An exact copy is needed of each line from the one including "Given: Click the verified" through the last line of the entries, both ends counted, with nothing added.

== Exercise material ==

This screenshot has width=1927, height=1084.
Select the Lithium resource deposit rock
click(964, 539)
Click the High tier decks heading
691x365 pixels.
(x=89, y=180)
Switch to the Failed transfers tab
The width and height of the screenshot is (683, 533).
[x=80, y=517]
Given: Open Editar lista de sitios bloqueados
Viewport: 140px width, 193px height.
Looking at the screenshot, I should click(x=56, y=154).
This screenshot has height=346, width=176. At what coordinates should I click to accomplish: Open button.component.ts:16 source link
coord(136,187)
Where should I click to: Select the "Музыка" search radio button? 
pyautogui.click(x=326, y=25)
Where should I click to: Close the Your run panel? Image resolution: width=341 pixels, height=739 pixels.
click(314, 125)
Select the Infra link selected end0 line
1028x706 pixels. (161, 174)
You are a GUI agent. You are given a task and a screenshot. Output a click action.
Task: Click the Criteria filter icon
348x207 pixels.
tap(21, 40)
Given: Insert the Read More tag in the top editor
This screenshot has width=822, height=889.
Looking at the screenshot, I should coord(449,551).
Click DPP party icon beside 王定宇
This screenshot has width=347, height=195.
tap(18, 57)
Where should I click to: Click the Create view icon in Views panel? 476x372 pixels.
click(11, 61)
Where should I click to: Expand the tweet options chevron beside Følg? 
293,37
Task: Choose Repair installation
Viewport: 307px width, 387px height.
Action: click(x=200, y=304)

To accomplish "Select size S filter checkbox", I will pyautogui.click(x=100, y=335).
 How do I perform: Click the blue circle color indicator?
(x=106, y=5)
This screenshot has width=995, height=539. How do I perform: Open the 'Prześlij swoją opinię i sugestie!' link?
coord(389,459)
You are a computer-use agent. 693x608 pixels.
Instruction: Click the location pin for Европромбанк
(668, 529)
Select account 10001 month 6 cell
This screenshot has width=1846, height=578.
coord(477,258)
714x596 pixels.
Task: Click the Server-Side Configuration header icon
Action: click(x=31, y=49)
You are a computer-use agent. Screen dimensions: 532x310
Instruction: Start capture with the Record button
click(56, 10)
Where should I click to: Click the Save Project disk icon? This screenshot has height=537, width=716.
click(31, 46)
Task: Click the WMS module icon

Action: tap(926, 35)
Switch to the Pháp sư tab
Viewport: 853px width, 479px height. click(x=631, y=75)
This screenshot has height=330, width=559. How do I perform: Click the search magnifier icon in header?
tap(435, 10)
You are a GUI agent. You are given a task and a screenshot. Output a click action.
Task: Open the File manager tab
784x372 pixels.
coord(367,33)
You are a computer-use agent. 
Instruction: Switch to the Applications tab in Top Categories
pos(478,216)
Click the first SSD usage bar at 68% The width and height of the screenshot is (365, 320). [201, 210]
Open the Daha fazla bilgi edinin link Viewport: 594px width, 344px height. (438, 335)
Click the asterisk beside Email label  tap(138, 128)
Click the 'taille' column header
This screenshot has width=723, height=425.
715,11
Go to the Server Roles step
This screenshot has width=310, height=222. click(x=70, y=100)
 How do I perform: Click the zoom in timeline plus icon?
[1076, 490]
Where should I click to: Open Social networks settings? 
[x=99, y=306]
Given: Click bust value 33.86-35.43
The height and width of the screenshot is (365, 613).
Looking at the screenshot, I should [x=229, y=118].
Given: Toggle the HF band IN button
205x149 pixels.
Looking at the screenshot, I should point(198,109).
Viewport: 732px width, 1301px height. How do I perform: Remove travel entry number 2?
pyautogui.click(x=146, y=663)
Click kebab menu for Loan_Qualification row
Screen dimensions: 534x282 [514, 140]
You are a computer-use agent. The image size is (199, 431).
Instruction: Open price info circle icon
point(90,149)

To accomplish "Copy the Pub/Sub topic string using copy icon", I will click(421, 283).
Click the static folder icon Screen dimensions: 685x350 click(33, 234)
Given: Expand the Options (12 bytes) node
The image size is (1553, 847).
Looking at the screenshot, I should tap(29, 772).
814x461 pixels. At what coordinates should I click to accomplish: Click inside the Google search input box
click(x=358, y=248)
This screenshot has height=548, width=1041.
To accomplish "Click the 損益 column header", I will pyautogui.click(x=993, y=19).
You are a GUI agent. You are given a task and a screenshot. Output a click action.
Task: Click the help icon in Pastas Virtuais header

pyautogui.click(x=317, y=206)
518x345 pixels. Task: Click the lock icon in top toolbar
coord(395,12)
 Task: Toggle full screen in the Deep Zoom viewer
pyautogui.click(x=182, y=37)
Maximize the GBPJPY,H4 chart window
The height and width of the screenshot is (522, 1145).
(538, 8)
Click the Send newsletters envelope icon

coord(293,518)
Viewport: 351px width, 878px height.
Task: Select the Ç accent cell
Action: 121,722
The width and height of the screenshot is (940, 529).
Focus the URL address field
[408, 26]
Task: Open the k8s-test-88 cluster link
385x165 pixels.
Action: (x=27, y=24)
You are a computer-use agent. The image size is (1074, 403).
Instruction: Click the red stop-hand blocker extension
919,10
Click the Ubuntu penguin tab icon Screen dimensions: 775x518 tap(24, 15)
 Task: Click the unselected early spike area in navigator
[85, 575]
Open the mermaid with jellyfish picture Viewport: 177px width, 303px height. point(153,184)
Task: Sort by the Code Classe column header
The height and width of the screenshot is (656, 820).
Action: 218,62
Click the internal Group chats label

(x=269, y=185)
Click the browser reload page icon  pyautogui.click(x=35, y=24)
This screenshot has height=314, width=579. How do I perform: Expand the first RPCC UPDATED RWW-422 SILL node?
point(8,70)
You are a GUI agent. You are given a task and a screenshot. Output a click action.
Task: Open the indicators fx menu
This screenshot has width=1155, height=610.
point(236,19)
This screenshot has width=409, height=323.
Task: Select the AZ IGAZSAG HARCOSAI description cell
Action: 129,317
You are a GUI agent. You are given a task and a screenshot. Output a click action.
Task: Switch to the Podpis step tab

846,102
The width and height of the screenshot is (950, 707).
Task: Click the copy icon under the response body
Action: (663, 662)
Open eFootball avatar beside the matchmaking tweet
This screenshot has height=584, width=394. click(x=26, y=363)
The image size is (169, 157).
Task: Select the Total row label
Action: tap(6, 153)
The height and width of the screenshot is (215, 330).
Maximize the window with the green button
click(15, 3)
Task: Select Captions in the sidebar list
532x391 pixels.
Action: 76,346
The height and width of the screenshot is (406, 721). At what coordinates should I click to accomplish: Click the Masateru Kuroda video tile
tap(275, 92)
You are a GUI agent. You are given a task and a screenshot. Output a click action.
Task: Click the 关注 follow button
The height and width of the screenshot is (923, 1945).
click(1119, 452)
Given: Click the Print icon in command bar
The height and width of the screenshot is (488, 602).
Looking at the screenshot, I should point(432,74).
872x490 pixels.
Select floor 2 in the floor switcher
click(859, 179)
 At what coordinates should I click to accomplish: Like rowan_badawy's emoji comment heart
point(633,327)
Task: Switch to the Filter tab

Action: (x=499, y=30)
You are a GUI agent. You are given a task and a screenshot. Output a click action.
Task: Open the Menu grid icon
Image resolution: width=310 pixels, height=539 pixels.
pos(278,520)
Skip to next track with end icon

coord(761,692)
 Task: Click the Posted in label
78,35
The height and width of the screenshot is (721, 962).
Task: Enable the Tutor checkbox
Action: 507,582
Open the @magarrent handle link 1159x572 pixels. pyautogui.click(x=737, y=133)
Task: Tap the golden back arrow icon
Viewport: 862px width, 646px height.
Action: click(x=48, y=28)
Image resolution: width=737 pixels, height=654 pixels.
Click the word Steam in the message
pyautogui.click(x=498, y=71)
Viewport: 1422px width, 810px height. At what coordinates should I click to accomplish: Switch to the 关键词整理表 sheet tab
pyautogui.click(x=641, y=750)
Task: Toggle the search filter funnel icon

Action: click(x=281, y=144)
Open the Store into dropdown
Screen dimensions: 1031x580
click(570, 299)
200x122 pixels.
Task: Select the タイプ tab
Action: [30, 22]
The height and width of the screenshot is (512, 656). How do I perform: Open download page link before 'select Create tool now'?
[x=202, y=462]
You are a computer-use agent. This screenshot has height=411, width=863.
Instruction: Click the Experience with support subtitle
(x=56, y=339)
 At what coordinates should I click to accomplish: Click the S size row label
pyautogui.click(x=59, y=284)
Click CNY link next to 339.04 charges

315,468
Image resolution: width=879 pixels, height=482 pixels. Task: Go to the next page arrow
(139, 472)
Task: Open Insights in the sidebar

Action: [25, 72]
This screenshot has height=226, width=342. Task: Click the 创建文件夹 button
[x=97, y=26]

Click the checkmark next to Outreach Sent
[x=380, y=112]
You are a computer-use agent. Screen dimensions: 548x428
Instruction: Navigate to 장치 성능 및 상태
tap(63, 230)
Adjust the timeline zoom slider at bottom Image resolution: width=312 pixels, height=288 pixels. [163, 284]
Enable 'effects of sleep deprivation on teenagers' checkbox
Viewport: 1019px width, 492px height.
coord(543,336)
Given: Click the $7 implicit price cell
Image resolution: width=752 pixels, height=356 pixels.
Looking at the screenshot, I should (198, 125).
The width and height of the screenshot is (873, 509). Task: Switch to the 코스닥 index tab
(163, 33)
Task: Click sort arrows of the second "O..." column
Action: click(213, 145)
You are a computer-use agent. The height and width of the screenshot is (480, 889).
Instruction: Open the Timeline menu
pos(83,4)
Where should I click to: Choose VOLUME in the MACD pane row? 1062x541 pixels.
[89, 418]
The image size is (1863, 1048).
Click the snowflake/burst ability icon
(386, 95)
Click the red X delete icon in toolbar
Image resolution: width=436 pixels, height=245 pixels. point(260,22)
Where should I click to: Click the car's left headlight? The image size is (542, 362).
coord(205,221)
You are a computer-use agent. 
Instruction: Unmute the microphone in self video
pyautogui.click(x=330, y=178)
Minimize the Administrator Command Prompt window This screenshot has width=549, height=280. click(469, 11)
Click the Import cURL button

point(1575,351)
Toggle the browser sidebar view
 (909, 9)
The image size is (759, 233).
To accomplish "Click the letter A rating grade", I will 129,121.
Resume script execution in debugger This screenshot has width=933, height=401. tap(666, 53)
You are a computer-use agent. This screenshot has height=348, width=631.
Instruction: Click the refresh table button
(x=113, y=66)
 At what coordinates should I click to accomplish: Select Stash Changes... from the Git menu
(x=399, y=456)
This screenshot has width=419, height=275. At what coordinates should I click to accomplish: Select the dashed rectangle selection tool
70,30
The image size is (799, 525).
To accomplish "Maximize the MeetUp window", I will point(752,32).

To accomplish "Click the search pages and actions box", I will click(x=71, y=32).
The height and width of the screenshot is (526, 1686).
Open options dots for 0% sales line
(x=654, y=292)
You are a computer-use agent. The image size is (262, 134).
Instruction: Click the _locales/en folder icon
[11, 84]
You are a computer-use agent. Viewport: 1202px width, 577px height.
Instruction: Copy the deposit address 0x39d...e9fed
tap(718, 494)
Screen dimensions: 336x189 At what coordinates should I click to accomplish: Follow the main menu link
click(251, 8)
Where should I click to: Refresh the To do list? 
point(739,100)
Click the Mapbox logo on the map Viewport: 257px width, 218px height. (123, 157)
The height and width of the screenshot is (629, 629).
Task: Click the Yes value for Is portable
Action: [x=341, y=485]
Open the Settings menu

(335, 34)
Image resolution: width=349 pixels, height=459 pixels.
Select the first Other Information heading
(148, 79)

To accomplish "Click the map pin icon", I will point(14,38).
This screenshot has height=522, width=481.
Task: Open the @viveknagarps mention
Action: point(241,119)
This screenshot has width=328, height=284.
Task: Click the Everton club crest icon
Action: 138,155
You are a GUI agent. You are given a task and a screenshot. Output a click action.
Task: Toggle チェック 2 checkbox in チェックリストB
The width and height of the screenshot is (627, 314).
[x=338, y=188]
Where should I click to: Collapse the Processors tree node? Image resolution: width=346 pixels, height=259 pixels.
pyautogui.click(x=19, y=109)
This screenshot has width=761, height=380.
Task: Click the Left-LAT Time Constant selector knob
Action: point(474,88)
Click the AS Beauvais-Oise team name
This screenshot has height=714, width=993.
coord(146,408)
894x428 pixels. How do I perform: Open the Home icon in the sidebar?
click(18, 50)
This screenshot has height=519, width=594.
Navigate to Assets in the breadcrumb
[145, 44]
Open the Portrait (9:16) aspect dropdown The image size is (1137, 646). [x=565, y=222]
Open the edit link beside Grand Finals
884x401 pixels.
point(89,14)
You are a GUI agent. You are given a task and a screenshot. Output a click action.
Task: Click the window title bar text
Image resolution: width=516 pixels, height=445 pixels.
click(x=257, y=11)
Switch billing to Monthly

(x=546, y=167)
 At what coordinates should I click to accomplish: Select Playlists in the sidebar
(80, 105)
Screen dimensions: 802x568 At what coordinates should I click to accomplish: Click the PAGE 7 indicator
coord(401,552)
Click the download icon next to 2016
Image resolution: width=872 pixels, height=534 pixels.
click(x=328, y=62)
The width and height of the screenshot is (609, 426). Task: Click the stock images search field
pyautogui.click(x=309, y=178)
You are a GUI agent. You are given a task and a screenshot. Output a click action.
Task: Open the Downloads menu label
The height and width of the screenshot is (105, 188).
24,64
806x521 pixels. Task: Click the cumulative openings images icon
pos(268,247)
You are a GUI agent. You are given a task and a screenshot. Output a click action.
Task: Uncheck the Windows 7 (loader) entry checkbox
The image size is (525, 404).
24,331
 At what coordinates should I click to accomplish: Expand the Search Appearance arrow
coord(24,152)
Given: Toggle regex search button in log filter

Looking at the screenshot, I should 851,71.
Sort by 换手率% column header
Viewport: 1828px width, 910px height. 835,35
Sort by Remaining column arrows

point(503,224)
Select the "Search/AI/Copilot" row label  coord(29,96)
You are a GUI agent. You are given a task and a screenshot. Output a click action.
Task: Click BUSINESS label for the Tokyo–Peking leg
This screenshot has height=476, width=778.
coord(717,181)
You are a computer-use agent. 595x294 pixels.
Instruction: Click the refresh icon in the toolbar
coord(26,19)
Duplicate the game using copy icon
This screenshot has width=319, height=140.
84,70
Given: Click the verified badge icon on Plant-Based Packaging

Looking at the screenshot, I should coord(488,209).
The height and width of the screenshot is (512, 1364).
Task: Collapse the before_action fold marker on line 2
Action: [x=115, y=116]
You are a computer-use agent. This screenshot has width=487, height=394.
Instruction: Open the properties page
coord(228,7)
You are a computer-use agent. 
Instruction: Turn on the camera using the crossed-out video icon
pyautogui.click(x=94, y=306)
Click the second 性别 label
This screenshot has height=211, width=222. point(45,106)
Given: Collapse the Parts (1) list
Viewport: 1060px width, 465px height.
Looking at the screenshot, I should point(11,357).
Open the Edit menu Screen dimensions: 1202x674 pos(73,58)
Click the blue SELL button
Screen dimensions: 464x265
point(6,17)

===

> **Result of this task**
Given: Click the verified badge icon on Plant-Based Packaging

Looking at the screenshot, I should coord(488,209).
The height and width of the screenshot is (512, 1364).
Task: Collapse the before_action fold marker on line 2
Action: [x=115, y=116]
You are a computer-use agent. This screenshot has width=487, height=394.
Instruction: Open the properties page
coord(228,7)
You are a computer-use agent. 
Instruction: Turn on the camera using the crossed-out video icon
pyautogui.click(x=94, y=306)
Click the second 性别 label
This screenshot has height=211, width=222. point(45,106)
Given: Collapse the Parts (1) list
Viewport: 1060px width, 465px height.
Looking at the screenshot, I should point(11,357).
Open the Edit menu Screen dimensions: 1202x674 pos(73,58)
Click the blue SELL button
Screen dimensions: 464x265
point(6,17)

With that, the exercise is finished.